In a review for The Los Angeles Times, critic Kevin Thomas offered praise for Cheang's direction and Hagedorn's writing, noting that the film's "interaction of a deteriorating environment, burgeoning cyberspace and mounting urban paranoia [...] create a vividly contemporary background" for a "gentle lesbian love story." The Quad Cinema, where the film had its U.S. premiere, called Fresh Kill "an underseen radical feminist gem" and favorably compared it to Brazil and Born in Flames. Conversely, Janet Maslin of The New York Times offered praise for the film's soundtrack but described Fresh Kill as "aimless, arty self-indulgence carried to a remarkable extreme," while Nathan Rabin of The A.V. Club surmised that the film as a "typically Godardian pastiche of formal experimentation" that was thin in plot, lacking sympathetic characters and "too confused and disjointed to be anything but a well-intentioned, intermittently interesting failure."

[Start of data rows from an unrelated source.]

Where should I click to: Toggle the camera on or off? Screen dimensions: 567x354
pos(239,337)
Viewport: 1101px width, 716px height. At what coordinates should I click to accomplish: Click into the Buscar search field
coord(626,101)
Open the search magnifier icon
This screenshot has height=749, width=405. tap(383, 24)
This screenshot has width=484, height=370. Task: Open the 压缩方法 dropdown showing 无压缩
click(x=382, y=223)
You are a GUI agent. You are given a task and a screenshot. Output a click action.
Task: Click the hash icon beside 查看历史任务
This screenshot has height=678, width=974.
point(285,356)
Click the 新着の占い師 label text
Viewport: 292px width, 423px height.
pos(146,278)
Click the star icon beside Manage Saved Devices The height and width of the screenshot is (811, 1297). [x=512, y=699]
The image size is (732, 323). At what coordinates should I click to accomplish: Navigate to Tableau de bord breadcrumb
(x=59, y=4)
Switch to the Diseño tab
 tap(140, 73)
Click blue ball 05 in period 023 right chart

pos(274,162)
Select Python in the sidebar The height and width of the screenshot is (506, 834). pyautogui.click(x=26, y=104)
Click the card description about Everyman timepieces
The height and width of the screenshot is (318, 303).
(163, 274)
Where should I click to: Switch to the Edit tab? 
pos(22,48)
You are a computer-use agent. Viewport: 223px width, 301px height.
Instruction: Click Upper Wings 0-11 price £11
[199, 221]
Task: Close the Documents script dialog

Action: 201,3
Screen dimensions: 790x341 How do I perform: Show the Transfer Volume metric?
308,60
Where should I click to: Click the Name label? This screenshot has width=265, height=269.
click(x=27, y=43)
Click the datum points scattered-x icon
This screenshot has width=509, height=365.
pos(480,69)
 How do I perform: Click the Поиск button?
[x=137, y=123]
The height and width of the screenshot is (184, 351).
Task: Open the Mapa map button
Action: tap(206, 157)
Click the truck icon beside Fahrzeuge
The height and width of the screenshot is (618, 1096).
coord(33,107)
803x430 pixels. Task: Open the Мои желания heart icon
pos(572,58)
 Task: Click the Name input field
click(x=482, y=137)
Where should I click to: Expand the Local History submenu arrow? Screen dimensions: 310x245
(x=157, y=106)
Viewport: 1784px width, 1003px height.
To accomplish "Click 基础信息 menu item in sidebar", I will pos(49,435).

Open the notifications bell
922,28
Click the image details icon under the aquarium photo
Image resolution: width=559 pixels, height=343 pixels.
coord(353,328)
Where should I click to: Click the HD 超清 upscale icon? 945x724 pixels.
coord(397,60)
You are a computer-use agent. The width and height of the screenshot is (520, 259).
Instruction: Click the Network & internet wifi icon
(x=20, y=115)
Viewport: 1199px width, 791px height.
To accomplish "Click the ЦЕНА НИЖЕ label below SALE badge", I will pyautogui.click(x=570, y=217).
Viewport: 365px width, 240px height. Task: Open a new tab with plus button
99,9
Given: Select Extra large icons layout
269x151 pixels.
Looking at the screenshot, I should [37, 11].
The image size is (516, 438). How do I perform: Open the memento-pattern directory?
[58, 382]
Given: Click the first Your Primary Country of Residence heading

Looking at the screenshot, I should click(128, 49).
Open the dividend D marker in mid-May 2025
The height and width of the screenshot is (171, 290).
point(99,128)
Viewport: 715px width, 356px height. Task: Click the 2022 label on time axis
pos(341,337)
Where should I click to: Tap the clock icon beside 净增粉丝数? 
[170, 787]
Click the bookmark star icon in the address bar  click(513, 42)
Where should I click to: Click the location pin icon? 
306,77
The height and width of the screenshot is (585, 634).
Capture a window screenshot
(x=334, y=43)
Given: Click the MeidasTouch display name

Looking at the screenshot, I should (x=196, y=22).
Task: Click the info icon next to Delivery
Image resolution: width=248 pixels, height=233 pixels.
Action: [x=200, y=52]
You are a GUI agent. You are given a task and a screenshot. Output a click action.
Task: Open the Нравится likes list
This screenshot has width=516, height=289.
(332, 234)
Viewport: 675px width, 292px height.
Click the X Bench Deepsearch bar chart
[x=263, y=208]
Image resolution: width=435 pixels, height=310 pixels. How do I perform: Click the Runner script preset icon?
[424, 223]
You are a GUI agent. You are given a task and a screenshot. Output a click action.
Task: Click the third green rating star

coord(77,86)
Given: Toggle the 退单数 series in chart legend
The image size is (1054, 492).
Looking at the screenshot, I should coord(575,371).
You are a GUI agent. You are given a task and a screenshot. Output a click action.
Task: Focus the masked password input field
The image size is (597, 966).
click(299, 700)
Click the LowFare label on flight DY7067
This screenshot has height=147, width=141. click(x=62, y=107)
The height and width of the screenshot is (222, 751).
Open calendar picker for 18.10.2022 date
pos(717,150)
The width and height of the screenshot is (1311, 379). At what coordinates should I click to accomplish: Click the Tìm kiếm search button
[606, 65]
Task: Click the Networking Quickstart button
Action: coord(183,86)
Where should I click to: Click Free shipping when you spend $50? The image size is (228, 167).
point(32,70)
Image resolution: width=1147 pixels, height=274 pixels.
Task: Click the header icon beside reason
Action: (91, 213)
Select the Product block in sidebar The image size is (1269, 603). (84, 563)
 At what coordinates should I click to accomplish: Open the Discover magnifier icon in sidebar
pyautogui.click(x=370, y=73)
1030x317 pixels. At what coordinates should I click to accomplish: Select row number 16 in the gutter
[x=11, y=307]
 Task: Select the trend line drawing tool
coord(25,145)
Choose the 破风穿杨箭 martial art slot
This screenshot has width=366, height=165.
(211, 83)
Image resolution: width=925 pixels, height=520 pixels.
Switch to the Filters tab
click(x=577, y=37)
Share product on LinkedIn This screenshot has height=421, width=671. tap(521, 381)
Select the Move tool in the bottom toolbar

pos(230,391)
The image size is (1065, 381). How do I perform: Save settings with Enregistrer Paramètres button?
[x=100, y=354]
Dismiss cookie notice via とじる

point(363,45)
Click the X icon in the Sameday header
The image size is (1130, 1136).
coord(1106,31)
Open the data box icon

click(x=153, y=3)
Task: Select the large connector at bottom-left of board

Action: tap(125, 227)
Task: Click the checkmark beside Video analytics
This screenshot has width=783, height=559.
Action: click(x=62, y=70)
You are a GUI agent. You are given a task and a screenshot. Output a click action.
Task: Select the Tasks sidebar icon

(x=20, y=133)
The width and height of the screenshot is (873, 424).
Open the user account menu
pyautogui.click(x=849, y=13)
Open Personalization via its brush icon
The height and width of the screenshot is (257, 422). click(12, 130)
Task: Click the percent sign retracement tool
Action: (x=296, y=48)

The film is noted for its themes of solidarity by marginalized groups against racism and sexism; its condemnation of transnational capitalism; and its depiction of how "resistance circulates through networks originally designed to facilitate the exchange of labor, commodities, and capital." In her analysis of Fresh Kill, Gina Marchetti notes how the film depicts "the emancipatory potential of the digital," offering "hope for seizing the means of communication by reflecting on its own production and providing an image of radical media empowerment to inspire others." The film is noted for its influence on hacker subculture, with a 1995 article about the film for the now-defunct hacker publication InfoNation containing one of the first uses of the term "hacktivism".

==Home media==
The film was released on Blu-ray by the Criterion Collection on May 19, 2026.